See you in Den Haag
Von Fabio Nacci, Modena
Italiens Regierung gerät wegen ihrer Unterstützung für Israels Genozid im Gazastreifen weiter unter Druck. Am Wochenende haben 52 Politiker, Journalisten und Aktivisten laut Aussagen des Beteiligten Maurizio Acerbo von der Partei Rifondazione Comunista, eine Klage beim Internationalen Strafgerichtshof (IStGH) eingereicht. Sie sieht Regierungschefin Giorgia Meloni, ihren Stellvertreter Antonio Tajani, Verteidigungsminister Guido Crosetto und den Chef des Rüstungskonzerns Leonardo, Roberto Cingolani, der »Beihilfe zum Völkermord« schuldig. Durch Waffenlieferungen und diplomatische Rückendeckung haben Meloni und Co. den Gazakrieg ermöglicht, heißt es in dem Text. Bereits rund 40.000 Menschen haben zudem ihre Unterstützung für die Klage bekundet. Offiziell bestätigt wurde der Eingang in Den Haag bisher nicht.

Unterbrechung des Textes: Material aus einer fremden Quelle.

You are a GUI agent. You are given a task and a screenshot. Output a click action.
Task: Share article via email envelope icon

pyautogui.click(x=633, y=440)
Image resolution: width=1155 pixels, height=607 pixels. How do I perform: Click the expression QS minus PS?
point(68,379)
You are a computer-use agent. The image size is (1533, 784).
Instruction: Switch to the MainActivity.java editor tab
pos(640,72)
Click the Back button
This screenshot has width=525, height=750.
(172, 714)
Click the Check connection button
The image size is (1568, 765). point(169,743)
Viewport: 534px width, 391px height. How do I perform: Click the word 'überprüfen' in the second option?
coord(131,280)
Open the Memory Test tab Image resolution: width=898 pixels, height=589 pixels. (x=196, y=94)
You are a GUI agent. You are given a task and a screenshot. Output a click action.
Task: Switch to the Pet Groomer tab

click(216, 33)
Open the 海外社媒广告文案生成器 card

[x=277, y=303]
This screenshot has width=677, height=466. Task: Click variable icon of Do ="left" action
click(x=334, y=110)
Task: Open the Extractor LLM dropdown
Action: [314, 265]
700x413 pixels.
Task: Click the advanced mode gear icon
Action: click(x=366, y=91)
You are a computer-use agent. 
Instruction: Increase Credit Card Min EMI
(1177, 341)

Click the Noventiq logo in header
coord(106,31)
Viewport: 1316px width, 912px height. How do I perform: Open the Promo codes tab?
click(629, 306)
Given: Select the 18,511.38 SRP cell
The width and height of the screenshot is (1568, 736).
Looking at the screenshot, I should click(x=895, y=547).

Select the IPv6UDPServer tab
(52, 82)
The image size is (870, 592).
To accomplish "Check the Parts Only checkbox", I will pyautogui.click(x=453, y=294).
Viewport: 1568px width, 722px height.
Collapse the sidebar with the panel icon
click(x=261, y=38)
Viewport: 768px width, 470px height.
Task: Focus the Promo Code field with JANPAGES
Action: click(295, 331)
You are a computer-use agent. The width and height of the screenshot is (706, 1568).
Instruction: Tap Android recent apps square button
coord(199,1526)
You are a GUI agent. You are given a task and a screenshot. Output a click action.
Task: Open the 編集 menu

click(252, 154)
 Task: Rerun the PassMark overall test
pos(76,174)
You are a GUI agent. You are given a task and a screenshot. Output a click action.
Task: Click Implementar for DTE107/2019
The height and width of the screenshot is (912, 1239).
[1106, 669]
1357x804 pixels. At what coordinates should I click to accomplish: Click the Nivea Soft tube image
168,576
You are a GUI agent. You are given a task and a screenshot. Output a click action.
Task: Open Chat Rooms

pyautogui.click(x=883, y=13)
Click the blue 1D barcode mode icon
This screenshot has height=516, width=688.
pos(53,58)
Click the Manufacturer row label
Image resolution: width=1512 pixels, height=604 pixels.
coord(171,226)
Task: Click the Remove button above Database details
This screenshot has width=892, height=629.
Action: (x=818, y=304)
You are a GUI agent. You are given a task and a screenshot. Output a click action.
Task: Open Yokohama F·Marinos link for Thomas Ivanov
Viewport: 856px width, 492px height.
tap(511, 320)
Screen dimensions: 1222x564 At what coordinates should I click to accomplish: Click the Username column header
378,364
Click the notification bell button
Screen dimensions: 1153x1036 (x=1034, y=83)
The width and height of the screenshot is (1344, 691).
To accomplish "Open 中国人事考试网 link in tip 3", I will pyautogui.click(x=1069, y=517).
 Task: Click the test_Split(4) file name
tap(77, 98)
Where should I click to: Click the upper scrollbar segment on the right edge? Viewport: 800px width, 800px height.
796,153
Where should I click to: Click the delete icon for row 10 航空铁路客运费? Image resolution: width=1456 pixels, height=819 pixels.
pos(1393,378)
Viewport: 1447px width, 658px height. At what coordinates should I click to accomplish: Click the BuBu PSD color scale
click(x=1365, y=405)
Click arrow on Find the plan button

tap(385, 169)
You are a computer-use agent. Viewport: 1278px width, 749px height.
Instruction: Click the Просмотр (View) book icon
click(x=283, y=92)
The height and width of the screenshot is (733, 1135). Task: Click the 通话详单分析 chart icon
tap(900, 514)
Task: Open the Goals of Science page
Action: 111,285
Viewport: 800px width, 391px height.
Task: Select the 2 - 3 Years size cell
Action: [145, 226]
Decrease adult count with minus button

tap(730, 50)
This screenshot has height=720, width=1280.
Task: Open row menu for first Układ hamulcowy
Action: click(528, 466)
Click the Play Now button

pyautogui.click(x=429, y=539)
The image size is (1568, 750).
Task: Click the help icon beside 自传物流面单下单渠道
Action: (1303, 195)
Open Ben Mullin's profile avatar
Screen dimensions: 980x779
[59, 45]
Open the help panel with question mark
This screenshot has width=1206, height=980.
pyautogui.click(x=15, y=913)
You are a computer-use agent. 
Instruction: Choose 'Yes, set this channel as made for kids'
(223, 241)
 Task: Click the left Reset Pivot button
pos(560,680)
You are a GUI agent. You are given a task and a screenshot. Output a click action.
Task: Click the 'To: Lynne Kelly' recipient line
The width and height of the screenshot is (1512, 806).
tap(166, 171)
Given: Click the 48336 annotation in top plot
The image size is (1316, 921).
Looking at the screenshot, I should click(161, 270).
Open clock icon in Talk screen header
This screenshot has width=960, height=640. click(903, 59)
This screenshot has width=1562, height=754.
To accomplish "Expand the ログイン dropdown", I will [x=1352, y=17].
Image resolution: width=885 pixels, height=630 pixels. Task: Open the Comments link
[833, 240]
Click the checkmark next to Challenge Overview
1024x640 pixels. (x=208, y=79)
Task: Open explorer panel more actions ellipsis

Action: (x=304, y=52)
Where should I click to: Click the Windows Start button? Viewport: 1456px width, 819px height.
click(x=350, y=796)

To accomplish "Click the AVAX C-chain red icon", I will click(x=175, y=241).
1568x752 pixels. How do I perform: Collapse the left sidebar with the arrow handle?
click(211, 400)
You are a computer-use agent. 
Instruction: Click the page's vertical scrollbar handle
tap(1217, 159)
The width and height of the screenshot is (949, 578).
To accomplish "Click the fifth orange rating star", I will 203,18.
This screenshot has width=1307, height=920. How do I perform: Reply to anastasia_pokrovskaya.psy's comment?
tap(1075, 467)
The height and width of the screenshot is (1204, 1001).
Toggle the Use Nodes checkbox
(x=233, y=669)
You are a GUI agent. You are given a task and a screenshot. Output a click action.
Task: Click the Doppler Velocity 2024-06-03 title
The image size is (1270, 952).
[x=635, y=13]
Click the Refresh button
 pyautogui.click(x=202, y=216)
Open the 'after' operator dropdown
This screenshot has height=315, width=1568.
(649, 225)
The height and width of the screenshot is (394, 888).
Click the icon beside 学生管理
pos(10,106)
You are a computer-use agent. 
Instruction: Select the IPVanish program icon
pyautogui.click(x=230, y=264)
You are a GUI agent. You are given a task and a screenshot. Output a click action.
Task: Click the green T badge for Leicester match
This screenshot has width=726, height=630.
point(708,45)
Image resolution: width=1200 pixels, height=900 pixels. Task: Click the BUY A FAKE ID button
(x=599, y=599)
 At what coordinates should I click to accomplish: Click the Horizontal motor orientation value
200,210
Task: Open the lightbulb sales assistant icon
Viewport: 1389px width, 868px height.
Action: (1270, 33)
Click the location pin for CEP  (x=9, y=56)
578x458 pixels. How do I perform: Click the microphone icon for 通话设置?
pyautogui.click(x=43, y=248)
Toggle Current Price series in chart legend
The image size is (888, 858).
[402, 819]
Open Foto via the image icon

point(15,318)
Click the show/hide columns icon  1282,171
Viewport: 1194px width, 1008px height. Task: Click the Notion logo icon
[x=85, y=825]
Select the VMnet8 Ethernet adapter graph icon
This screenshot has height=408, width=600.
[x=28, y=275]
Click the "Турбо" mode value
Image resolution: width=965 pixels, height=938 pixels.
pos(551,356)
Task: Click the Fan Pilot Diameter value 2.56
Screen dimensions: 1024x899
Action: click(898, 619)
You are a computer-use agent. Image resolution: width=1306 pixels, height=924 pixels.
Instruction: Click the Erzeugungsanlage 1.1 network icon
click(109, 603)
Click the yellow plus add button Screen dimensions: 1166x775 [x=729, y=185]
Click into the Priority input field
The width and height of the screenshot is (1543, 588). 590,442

Meloni hatte den Fall bereits Mitte der Woche in einem längeren Interview publik gemacht. Sie sprach von einem Klima, »das zunehmend barbarisch wird«. Dafür seien diejenigen verantwortlich, die anprangern, »dass meine Regierung und ich Blut an den Händen haben«. Gleichzeitig warnte sie davor, die Massen aufzuheizen, da die Situation schnell aus dem Ruder laufen könne – ein Verweis auf die sogenannten bleiernen Jahre der 70er und 80er Jahre in Italien. Zudem behauptete sie zu ihrer Verteidigung, dass Italien nach dem 7. Oktober keine weiteren Waffenverkäufe an Israel autorisiert habe und eine der striktesten Haltungen in der Sache in Europa habe.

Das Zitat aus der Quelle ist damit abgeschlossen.